Faced with a growing number of such requests, Jones refused them all, saying that there were “confidentiality” agreements regarding the data between CRU and nations that supplied the data. McIntyre’s blog readers then requested those agreements, country by country, but only a handful turned out to exist, mainly from Third World countries and written in very vague language.
It’s worth noting that McKitrick and I had published papers demonstrating that the quality of land-based records is so poor that the warming trend estimated since 1979 (the first year for which we could compare those records to independent data from satellites) may have been overestimated by 50 percent. Webster, who received the CRU data, published studies linking changes in hurricane patterns to warming (while others have found otherwise).“””””
Watts seems a bit Fox-newish, but this article was put up/linked on Richard Dawkins blog, and seems to be getting some fairly serious attention.

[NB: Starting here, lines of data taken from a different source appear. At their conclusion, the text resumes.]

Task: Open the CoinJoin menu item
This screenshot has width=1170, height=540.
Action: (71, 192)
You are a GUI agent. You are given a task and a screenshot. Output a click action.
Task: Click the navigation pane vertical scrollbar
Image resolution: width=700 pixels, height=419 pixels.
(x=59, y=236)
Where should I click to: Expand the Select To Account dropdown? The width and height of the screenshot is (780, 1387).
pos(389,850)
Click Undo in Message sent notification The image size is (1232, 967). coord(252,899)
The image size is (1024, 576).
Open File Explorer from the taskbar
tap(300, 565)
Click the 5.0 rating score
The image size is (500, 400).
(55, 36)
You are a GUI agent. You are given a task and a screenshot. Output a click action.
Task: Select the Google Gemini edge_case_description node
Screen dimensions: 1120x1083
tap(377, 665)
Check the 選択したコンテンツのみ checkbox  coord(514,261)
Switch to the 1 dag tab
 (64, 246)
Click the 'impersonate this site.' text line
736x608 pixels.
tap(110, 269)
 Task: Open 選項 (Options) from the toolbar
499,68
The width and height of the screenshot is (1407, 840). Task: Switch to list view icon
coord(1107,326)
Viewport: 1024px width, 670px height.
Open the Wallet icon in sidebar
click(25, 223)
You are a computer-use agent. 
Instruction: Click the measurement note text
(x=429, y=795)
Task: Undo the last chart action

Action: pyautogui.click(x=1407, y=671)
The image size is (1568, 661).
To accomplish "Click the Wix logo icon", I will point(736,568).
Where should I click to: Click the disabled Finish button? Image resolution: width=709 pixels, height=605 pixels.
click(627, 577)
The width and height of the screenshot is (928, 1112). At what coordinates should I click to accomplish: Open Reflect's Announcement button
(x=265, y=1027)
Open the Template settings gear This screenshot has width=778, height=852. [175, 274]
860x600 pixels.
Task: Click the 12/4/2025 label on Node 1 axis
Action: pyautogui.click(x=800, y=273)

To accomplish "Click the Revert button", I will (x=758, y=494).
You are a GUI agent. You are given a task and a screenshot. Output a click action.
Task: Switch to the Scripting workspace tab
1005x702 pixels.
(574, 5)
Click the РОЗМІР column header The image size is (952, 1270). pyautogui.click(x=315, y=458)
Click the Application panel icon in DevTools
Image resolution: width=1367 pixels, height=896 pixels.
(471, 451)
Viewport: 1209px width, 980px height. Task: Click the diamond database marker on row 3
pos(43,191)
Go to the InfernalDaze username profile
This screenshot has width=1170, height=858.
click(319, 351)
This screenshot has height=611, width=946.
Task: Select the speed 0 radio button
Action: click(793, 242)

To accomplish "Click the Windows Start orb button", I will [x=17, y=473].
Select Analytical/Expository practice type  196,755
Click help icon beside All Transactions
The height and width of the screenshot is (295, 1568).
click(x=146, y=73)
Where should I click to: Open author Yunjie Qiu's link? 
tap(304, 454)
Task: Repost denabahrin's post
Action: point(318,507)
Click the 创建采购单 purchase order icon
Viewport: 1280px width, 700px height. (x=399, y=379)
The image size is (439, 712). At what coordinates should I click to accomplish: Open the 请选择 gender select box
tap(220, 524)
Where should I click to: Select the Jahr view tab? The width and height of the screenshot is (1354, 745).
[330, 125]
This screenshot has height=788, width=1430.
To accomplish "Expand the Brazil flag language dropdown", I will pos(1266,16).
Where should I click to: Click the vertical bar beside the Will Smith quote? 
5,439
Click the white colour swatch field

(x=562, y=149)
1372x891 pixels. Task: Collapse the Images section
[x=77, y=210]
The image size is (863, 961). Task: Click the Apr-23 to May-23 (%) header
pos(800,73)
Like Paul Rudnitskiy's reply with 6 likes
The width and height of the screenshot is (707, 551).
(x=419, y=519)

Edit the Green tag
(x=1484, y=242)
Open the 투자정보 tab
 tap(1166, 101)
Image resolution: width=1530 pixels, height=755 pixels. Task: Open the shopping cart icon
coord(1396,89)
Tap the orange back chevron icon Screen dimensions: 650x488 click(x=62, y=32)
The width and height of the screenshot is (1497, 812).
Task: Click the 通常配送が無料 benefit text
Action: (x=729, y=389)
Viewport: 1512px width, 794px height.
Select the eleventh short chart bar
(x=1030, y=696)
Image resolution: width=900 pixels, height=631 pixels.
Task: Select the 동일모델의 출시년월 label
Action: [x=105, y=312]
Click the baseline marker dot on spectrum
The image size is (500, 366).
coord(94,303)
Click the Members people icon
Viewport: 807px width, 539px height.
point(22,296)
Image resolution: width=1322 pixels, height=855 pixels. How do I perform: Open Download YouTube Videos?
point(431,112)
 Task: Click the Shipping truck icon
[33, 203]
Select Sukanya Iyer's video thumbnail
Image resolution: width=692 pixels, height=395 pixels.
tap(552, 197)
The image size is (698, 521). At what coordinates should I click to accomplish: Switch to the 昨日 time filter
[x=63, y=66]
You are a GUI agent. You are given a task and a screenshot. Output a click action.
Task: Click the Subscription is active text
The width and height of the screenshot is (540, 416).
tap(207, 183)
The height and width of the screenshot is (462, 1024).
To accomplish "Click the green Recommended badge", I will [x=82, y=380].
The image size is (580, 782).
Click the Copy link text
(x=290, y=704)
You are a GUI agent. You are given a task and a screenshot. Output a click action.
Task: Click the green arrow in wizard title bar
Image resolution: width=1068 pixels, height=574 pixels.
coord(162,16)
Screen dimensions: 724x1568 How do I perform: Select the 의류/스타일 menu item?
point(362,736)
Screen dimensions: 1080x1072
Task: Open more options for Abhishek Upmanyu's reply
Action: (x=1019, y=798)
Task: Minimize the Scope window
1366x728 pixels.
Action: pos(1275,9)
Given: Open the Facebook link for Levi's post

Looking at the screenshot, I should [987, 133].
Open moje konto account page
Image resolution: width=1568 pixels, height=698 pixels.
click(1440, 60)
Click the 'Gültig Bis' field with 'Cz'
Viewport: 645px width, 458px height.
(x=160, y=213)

http://wattsupwiththat.com/2009/09/23/taking-a-bite-out-of-climate-data/#more-11091
Weirdnesses.
It’s rewarding to see good discussion of the sciences become a mainstream topic. I think the next “chapter” is going to be very interesting. It’s the one where journalists start to realize they’ve been misled into talking about catastrophes when the balanced view suggests:
There IS global warming
More than half of it is *probably* caused by humans
It is NOT reversable
CHINA (now top in CO2) is VERY UNLIKELY to deploy significant mitigation measures.
Warming is VERY UNLIKELY to create ANY catastrophic conditions.
Thus we should keep looking for cheap mitigation measures and deploy existing ones, but stop fretting over risks and address the *actual catastrophic problems* such as water and disease that ravage tens of thousands of people … every day.